[Assigned task 1]:
Translate this sentence from the text on the host's door choice into Spanish: "There’s still a 1 in 3 chance that your door has the car behind it."
[Assigned task 2]:
Rewrite the text on the host's door choice starting with "When you first picked the" and going on through "the best pick.", swapping "odds" for "chances" everywhere it occurs.

Now as for why the host’s choice matters:
The host always opens a door that you didn’t choose and that also does not have the car. This information seems like the useful part, but it’s actually not. No matter which door you pick, one of the other two will always have a goat. He’s just showing it to you for the show, but that doesn’t change anything, because you don’t get to pick which of the two other doors, only “switch,” that’s the important part. This recontextualizes the choice you made, effectively your choice is now between the door you picked, or the other two doors combined (the one he showed you which is wrong, and the other one).
When you first picked the first door, the odds of the car being behind it were 1 in 3, and those odds still haven’t changed. There’s still a 1 in 3 chance that your door has the car behind it. And when you first picked, there were 2 in 3 odds that the car was behind one of the two doors that you didn’t pick. Having the incorrect door revealed after the fact doesn’t change that fact about both doors. So now the door you chose initially has 1 in 3 odds and the other choice - switch to both doors - has 2 in 3 odds. That’s twice the odds, so you should definitely switch. You’ll be wrong 1/3 of the time, but it’s the best pick.
At least that’s how I think about it: by staying, it’s like you only got to open one door, and by switching it’s like you get to open both of those two doors.
If the host showed you the wrong door ahead of time, you’d be right though. Your choice would be between two doors and be 50/50, but by showing it after you’ve already picked one, the likelihood of the car being one of the doors you didn’t pick stays the same, and since the revealed door now has a 0 in 3 chance the last door must have that remaining 2 in 3.
If the host showed you the wrong door ahead of time, you’d be right though. Your choice would be between two doors and be 50/50, but by showing it after you’ve already picked one, the likelihood of the car being one of the doors you didn’t pick stays the same, and since the revealed door now has a 0 in 3 chance the last door must have that remaining 2 in 3.
This is also where the intuitive comprehension breaks down, and why I feel like an idiot when people explain this “there’s still 2/3rds probability” answer. That seems like we are selectively carrying-forward new information - maintaining the 2/3rds probability information but omitting the information that we exist in a revised 2-door universe after the host’s choice.
Similar to the questions I initially posed, we would typically assume probability changes when an action occurs. Set aside the door that the host ultimately chooses (which I know is probably changing the hypothetical, but work with me). There are two doors and in this example the “choice” of one of two doors is a 50/50 chance to contain a car or a goat. Now add the third door, which is always going to be a goat. Since it will always be a goat, because the host will never pick the door with the car, it will always be irrelevant. This doesn’t seem like an “action” in that it doesn’t give true new information.

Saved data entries
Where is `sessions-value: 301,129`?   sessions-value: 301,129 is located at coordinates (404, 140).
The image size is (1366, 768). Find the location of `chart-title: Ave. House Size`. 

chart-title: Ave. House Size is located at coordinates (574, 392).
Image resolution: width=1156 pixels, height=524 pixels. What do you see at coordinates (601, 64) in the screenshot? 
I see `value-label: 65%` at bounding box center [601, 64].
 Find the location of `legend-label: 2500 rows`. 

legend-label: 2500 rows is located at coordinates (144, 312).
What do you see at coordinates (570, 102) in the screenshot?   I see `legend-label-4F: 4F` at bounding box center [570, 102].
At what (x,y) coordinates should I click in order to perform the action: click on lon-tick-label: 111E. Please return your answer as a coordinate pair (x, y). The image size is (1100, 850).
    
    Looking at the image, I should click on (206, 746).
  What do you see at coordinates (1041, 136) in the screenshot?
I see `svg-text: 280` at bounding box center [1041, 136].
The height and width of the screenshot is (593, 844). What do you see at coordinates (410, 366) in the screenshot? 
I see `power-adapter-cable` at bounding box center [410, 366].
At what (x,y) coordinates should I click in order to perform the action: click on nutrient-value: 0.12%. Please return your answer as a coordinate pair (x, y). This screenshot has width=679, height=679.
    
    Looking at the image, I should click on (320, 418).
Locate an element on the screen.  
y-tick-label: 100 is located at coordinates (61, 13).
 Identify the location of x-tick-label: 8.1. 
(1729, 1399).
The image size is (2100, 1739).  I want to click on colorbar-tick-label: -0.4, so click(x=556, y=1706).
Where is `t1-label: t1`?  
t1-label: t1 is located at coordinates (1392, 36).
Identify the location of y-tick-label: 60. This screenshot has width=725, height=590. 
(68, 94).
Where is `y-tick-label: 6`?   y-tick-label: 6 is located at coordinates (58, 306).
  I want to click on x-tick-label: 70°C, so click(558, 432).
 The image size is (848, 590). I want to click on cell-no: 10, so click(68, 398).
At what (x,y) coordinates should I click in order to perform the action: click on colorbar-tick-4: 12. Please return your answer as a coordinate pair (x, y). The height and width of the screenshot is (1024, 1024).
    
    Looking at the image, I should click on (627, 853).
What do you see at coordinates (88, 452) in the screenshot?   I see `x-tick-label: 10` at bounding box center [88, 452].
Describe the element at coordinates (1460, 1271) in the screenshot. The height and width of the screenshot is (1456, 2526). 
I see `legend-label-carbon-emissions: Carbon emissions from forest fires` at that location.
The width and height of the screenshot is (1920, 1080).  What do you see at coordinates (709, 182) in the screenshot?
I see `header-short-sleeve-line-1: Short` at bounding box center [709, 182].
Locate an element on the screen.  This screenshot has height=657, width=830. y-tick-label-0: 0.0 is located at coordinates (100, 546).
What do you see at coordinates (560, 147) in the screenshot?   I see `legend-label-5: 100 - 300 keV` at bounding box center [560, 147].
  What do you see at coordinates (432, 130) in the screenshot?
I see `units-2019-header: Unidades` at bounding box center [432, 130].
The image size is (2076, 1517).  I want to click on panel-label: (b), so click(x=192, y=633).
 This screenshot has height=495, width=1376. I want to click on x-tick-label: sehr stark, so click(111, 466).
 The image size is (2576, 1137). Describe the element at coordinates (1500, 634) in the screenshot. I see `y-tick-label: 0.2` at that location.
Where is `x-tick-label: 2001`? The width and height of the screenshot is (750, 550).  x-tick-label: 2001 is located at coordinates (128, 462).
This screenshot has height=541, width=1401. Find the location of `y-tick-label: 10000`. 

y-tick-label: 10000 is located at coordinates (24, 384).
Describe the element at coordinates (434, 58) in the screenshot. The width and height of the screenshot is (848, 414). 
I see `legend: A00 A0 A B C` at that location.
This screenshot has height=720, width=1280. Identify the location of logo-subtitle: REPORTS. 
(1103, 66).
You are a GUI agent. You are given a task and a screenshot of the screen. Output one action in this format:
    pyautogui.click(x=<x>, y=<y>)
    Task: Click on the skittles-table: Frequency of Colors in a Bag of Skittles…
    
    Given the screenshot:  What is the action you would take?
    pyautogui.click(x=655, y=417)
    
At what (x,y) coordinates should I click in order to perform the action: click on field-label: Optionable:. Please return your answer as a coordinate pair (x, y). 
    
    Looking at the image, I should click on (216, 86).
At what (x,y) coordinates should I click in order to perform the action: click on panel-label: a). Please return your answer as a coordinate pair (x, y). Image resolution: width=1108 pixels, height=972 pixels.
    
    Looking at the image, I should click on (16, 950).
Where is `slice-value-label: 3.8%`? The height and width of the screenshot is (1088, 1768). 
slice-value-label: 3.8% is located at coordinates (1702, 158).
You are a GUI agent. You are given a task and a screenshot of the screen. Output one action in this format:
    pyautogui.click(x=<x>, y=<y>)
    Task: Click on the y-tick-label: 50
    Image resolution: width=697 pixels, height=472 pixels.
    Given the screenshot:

[Response box 1]:
Todavía hay una probabilidad de 1 en 3 de que tu puerta tenga el coche detrás.

[Response box 2]:
When you first picked the first door, the chances of the car being behind it were 1 in 3, and those chances still haven’t changed. There’s still a 1 in 3 chance that your door has the car behind it. And when you first picked, there were 2 in 3 chances that the car was behind one of the two doors that you didn’t pick. Having the incorrect door revealed after the fact doesn’t change that fact about both doors. So now the door you chose initially has 1 in 3 chances and the other choice - switch to both doors - has 2 in 3 chances. That’s twice the chances, so you should definitely switch. You’ll be wrong 1/3 of the time, but it’s the best pick.